A segunda vez que se emocionou foi na primeira sessão privada do filme completo. No entanto, o artista brincou que, na segunda vez que assistiu ao filme, já estava 'vacinado', comendo pipoca enquanto todos ao redor choravam".
O que disse a crítica 1: Caio Coletti do site Omelete avaliou com 4 estrelas, ou seja, ótimo. Disse que "Homem com H" transmite grande sensibilidade, sobretudo na maneira como o diretor e seu parceiro de fotografia, Azul Serra, registram as performances musicais. Jesuíta Barbosa se entrega de forma notável à tarefa de traduzir a fisicalidade de Ney, dentro e fora do palco, de um modo que não apenas o evoca de forma convincente, mas também expressa uma dramaturgia sólida dentro do contexto específico do filme. Embora peque por não saber a hora de encerrar, "Homem com H" ainda conta uma bela história.
O que disse a crítica 2: Aline Pereira do site Adoro Cinema também avaliou com 4 estrelas. Escreveu: "Chama atenção o acabamento sofisticado dos figurinos, da caracterização dos personagens principais e a estética vibrante dos cenários - chega de passado esmaecido, como reforça o próprio diretor. É uma atmosfera que vai perto do lúdico e que penso que até poderia dar um passo além nesta direção. O ponto em que o longa perde força é justamente na linearidade quase que didática para expor os acontecimentos e, com isso, acaba se alongando em pontos que já estavam dados".
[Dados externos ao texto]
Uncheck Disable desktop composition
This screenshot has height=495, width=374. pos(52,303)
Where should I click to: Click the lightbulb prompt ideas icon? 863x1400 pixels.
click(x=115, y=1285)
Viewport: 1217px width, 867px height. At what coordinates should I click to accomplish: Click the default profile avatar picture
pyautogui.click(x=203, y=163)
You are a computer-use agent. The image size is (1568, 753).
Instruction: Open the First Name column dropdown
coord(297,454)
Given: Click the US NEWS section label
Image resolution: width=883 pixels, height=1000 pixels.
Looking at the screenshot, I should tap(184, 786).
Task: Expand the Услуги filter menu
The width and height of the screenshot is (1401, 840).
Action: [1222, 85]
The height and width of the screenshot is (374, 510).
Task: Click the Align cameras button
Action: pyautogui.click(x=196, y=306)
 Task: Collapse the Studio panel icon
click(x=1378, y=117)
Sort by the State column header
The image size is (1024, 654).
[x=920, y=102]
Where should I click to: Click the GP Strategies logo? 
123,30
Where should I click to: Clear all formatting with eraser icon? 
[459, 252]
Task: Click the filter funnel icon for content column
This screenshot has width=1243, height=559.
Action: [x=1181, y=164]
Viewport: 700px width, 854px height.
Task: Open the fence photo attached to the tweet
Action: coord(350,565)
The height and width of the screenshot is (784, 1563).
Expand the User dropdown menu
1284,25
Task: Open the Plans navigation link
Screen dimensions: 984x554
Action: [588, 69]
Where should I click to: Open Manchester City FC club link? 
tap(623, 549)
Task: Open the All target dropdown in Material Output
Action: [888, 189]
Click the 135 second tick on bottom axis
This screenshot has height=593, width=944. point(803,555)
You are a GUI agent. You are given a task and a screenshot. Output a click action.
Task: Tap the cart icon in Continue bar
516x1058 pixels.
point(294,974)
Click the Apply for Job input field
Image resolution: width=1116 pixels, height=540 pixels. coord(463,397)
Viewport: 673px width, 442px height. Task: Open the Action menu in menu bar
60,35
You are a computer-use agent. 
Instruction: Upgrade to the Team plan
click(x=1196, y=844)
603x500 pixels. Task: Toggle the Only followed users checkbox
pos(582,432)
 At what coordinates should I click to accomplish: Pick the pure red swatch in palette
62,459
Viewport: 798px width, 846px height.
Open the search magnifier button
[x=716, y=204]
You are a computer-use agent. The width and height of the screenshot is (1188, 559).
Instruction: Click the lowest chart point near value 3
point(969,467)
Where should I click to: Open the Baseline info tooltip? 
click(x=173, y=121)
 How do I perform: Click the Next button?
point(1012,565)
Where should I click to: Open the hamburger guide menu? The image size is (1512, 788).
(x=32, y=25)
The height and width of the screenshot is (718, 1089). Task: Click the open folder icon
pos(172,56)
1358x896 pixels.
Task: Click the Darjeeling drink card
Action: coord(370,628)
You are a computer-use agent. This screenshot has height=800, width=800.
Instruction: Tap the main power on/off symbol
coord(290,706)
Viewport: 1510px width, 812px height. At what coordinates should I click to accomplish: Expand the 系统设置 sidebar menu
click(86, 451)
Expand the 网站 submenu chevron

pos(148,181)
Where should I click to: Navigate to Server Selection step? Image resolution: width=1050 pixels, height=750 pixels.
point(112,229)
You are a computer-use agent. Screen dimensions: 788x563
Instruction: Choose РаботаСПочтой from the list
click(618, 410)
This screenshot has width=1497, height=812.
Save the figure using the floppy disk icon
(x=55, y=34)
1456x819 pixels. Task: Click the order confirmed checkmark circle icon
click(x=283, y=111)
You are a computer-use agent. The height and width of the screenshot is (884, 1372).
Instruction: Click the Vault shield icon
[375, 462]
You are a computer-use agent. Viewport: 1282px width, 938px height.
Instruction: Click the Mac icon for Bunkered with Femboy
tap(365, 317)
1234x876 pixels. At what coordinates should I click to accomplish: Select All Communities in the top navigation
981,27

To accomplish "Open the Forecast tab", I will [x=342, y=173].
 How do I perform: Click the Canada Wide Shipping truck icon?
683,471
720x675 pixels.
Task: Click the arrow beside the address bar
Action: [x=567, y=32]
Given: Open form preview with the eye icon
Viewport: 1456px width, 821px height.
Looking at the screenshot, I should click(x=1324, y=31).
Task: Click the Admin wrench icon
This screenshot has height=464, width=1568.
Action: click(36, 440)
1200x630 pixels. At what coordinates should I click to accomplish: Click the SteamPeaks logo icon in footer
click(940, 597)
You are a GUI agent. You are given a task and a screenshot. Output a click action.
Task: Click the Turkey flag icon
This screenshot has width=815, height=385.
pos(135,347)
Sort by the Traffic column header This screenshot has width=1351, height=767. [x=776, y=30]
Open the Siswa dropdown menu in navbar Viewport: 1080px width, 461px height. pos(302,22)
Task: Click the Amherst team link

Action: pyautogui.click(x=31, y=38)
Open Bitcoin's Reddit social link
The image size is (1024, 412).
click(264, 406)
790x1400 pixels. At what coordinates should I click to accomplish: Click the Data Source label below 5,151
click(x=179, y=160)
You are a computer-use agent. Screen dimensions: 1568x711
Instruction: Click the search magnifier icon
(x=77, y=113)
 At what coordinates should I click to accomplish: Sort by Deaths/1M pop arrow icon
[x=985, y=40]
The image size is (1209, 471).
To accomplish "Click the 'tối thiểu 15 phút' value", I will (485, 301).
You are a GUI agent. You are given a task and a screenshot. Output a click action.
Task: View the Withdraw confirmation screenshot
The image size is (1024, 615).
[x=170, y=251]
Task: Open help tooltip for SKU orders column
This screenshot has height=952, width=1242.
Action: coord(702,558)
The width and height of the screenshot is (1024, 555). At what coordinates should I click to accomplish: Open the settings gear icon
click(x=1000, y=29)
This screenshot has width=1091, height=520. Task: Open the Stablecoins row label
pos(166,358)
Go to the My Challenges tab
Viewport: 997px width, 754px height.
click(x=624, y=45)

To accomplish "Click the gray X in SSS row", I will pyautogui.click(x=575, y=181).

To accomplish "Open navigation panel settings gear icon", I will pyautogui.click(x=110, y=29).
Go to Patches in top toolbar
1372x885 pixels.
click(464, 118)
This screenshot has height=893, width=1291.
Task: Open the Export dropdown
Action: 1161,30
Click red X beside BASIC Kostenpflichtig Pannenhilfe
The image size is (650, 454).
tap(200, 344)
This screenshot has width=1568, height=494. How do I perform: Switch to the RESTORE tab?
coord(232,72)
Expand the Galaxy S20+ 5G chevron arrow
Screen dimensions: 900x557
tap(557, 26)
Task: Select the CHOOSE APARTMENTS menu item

O que eu achei: "Homem com H" (2025) é uma cinebiografia que equilibra sensibilidade, risco e densidade emocional sem abrir mão de uma linguagem visual hipnotizante. A narrativa se estrutura em torno da jornada de vida do cantor Ney Matogrosso. Começa na sua infância e termina nos tempos atuais, com o artista se apresentando no Allianz em São Paulo em 2024. Nesse trajeto o que vemos é um protagonista que vive um processo de autodefinição – e o título, de aparência simples, logo se revela um poderoso jogo de espelhos. Esmir Filho não trata o “H” como mera letra ou símbolo identitário, mas como algo em permanente movimento, algo que o filme examina com afeto e ambiguidade. Há aqui uma força humana rara: o personagem é simultaneamente frágil e imenso, e o roteiro o acompanha sem julgamentos, explorando o que significa existir em um mundo que tenta fixar categorias. Visualmente, o filme é deslumbrante. A fotografia trabalha com contrastes de luz e textura que ampliam a sensação de interioridade, criando atmosferas que oscilam entre o documental e o onírico. Em vários momentos, vemos rostos e corpos como paisagens: cada gesto se torna narrativa, cada silêncio, uma revelação. A trilha sonora - usada com precisão, nunca em excesso - reforça o andamento emocional, envolvendo o espectador sem guiá-lo pela mão. O elenco entrega atuações vibrantes. A interpretação de Jesuíta Barbosa, que poderia virar caricata facilmente, dá conta do recado, sustentando nuances que poderiam se perder em mãos menos talentosas. A construção emocional é gradual, delicada, e quando o filme atinge seus pontos de maior intensidade, o impacto vem justamente do acúmulo de pequenas verdades que a direção soube cultivar. Além disso, "Homem com H" dialoga com temas contemporâneos de forma profunda, mas sem didatismo. O filme não quer explicar; quer fazer sentir. E é justamente essa confiança na potência da linguagem cinematográfica que o torna tão especial. O resultado é um retrato de identidade, desejo e pertencimento que amplia a tradição do cinema brasileiro voltado ao íntimo, mas com um frescor formal que lhe confere personalidade própria. Uma homenagem a altura de Ney Matogrosso. Tire as crianças da sala e se jogue.